How is access to family planning made more difficult for people with violent intimate partners and what can providers do to help?


First, if an abuser accompanies a patient to visits, make sure to talk to and treat that patient alone, do not allow a partner or family member to serve as an interpreter.

Abusers may sabotage certain methods (e.g. flush pills, poke holes in diaphragm); they may refuse to comply with condom use; and they may track menstruation. Discuss the partners’ perspectives on pregnancy and contraception use and inform and offer methods that are less dependent on the other partner’s compliance and less obvious and susceptible to interference (i.e. implants, IUDs).

Additionally, laws and certain practices create barriers to healthcare (i.e. restrictions on minor access; pharmacist refusal to offer emergency contraception; confidentiality concerns with using abuser’s insurance, etc.). Always discuss potential barriers and the safety risks involved with patient’s healthcare choices and support their safe navigation to receive the care they need.

We often hear from people seeking tubal ligation and hysterectomies that their doctors outright deny those services or approach that conversation with doubt, adversity, or even an unwillingness to continue without directly consulting the person’s partner. We fully support a doctor’s medical opinion, and we would like to see the healthcare world respect patients’ expertise about their own bodies and situations. Certainly, providers should give their medical opinion and outline risks, but they should be careful not to impose personal or societal judgments on any patient’s request. Believe and trust patients when they talk about their bodies and offer appropriate professional perspective, so they can make the most informed choice.

Providers can routinely have conversations about the nature of patients’ relationships and how they affect their health and healthcare decisions. They are also uniquely positioned to offer universal information about IPV and the resources available. We always encourage providers to familiarize their practice and peers with local supports and services available to offer warm referrals when the need arises.


We’re heading into the 87th legislative session. What priorities are the Texas Council on Family Violence focusing on this session?


In the 87th Session, we will address the incredibly challenging and grave issue of firearms and see that laws regarding firearm prohibitions are meaningfully implemented. We’ll also seek to ensure that survivors are informed of bond conditions that are set for their safety, and that these conditions are entered into the system, so that law enforcement are aware and can enforce them.


Each Legislative Session we prioritize funding, included in Article Two of the budget for the Health and Human Services Commission, for family violence programs. We also advocate for adequate funding of Batterer Intervention and Prevention Programs and for Domestic Violence High Risk Teams.

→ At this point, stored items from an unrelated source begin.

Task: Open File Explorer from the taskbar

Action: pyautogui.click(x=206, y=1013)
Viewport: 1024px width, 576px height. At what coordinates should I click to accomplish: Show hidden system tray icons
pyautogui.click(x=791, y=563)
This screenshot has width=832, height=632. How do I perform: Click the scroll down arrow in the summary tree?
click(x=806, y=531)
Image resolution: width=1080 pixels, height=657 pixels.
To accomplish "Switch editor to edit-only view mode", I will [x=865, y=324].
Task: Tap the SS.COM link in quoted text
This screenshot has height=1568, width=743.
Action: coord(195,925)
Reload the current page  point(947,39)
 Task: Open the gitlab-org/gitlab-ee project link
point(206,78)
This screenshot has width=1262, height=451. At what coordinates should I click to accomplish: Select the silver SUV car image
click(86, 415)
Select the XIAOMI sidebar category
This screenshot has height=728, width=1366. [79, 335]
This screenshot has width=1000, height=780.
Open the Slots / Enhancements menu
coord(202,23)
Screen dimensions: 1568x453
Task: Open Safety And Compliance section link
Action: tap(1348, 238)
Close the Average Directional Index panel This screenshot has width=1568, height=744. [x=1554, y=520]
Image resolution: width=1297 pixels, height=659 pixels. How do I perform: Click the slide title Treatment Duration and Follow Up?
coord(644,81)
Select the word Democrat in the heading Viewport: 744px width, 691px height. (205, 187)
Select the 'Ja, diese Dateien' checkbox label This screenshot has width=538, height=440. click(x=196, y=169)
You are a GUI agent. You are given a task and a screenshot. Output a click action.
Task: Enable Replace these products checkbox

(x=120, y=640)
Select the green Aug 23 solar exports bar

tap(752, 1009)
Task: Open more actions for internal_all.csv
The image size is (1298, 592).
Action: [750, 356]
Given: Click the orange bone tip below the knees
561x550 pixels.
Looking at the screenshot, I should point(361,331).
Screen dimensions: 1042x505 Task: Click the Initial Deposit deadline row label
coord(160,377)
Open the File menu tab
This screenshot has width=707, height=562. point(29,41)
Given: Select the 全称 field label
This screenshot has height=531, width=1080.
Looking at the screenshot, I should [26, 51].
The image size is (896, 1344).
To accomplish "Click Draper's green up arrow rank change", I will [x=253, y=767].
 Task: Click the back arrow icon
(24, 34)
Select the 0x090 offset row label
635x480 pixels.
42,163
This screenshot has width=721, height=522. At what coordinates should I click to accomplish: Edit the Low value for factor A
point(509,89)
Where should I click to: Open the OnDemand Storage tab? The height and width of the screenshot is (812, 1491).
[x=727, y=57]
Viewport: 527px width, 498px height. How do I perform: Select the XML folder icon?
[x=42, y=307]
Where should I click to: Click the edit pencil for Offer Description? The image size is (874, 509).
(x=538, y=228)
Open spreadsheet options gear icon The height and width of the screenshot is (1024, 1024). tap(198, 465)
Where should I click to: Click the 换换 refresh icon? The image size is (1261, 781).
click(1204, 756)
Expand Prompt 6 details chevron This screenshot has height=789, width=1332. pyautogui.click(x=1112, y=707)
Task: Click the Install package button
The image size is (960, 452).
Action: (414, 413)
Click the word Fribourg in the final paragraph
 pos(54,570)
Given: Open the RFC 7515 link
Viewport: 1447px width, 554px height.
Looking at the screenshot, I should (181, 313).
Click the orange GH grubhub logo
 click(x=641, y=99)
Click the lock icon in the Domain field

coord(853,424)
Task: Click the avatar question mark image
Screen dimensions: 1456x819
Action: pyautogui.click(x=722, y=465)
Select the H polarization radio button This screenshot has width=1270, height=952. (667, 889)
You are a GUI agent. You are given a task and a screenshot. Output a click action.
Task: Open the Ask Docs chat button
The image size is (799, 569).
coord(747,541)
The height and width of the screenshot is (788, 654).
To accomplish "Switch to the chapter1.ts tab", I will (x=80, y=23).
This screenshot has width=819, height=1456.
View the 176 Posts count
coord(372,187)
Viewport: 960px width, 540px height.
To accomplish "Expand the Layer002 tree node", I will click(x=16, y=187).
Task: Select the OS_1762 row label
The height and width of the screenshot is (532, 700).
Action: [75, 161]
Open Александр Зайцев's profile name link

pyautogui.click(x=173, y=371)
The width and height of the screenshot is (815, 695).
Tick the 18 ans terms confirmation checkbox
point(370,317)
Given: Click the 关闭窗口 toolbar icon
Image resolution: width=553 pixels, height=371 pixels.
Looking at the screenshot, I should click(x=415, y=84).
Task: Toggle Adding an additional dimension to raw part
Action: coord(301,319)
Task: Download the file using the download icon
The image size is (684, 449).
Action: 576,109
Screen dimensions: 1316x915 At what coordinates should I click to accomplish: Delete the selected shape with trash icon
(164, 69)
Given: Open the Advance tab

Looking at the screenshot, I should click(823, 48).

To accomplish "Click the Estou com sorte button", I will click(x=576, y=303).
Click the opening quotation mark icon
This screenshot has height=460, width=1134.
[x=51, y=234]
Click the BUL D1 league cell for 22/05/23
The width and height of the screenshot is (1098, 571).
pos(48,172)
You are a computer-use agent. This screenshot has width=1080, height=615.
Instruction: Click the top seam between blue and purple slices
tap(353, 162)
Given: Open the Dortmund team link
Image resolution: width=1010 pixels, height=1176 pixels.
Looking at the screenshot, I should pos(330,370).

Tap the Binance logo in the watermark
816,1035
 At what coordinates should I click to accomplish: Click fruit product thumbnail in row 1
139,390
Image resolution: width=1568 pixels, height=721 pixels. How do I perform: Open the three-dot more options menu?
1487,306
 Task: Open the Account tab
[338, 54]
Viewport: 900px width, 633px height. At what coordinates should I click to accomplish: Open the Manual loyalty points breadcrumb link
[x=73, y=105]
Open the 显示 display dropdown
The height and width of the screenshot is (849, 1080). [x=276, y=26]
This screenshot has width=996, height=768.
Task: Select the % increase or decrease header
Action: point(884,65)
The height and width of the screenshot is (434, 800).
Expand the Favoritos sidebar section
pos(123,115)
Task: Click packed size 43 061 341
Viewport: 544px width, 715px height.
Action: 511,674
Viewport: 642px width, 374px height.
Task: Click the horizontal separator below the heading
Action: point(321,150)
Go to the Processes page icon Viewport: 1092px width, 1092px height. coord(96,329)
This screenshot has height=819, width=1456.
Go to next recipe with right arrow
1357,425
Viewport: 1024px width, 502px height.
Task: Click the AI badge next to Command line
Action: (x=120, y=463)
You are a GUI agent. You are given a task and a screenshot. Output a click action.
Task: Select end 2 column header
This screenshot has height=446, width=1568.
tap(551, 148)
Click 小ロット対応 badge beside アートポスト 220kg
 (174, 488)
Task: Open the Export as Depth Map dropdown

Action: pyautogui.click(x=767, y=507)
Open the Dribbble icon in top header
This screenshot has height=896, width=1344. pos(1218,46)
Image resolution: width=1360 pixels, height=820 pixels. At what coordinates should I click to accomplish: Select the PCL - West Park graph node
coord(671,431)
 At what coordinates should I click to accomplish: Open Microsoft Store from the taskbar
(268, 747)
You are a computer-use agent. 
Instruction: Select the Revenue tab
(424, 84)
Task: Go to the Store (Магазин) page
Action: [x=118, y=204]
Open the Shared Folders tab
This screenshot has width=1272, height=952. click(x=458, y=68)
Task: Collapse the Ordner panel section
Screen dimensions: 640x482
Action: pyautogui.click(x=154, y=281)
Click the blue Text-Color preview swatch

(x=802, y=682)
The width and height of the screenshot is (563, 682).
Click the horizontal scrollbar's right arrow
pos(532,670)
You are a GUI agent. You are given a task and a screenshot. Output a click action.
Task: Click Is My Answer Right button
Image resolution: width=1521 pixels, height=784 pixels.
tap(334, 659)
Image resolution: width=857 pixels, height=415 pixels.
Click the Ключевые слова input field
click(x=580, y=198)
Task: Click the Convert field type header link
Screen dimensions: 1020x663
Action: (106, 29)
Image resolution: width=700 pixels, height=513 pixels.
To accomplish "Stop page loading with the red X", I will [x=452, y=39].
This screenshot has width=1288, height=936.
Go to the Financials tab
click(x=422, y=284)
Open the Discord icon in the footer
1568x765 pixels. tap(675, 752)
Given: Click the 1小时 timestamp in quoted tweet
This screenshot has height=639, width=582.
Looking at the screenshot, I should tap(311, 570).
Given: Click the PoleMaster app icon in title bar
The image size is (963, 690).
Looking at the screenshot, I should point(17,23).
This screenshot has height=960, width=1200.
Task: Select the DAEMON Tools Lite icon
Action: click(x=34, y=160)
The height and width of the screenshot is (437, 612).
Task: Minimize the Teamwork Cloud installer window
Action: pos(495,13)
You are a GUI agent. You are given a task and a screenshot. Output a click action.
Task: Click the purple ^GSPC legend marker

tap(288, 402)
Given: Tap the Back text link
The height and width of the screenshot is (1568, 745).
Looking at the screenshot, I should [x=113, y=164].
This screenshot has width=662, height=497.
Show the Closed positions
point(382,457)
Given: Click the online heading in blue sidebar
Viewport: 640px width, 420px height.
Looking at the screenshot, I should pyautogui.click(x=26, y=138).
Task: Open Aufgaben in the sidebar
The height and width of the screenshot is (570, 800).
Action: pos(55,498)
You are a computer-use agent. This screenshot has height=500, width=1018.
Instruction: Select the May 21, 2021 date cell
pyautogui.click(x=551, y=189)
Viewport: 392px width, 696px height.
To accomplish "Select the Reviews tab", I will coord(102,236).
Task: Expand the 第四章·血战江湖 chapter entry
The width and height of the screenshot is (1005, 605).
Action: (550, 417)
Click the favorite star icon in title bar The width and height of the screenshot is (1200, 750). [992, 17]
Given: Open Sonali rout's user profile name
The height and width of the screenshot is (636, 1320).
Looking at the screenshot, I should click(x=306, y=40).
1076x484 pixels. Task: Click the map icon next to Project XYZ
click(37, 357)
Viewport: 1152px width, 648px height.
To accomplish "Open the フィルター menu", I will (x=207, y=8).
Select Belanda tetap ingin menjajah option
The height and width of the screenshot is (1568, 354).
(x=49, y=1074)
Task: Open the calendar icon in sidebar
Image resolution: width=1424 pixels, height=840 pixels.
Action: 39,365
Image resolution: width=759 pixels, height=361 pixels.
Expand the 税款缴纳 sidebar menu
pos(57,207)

And as we do in every session, we’ll monitor, analyze, and support or challenge proposals that impact survivor safety and well-being.


Why is it important for your organization to be a TWHC member?


The Texas Council on Family Violence has been a member of this Coalition since its inception because we recognize the critical intersections between IPV and survivor and child health, well-being and safety. Further we want to continue to emphasize to providers the important role they can play around IPV prevention and survivor support. Access to preventative healthcare—and particularly family planning services—are important components to survivor safety and stability. TWHC helps our Council to stay on top of the issues that impact women’s health services in Texas and keep us connected to providers and healthcare advocacy groups with whom we wish to partner.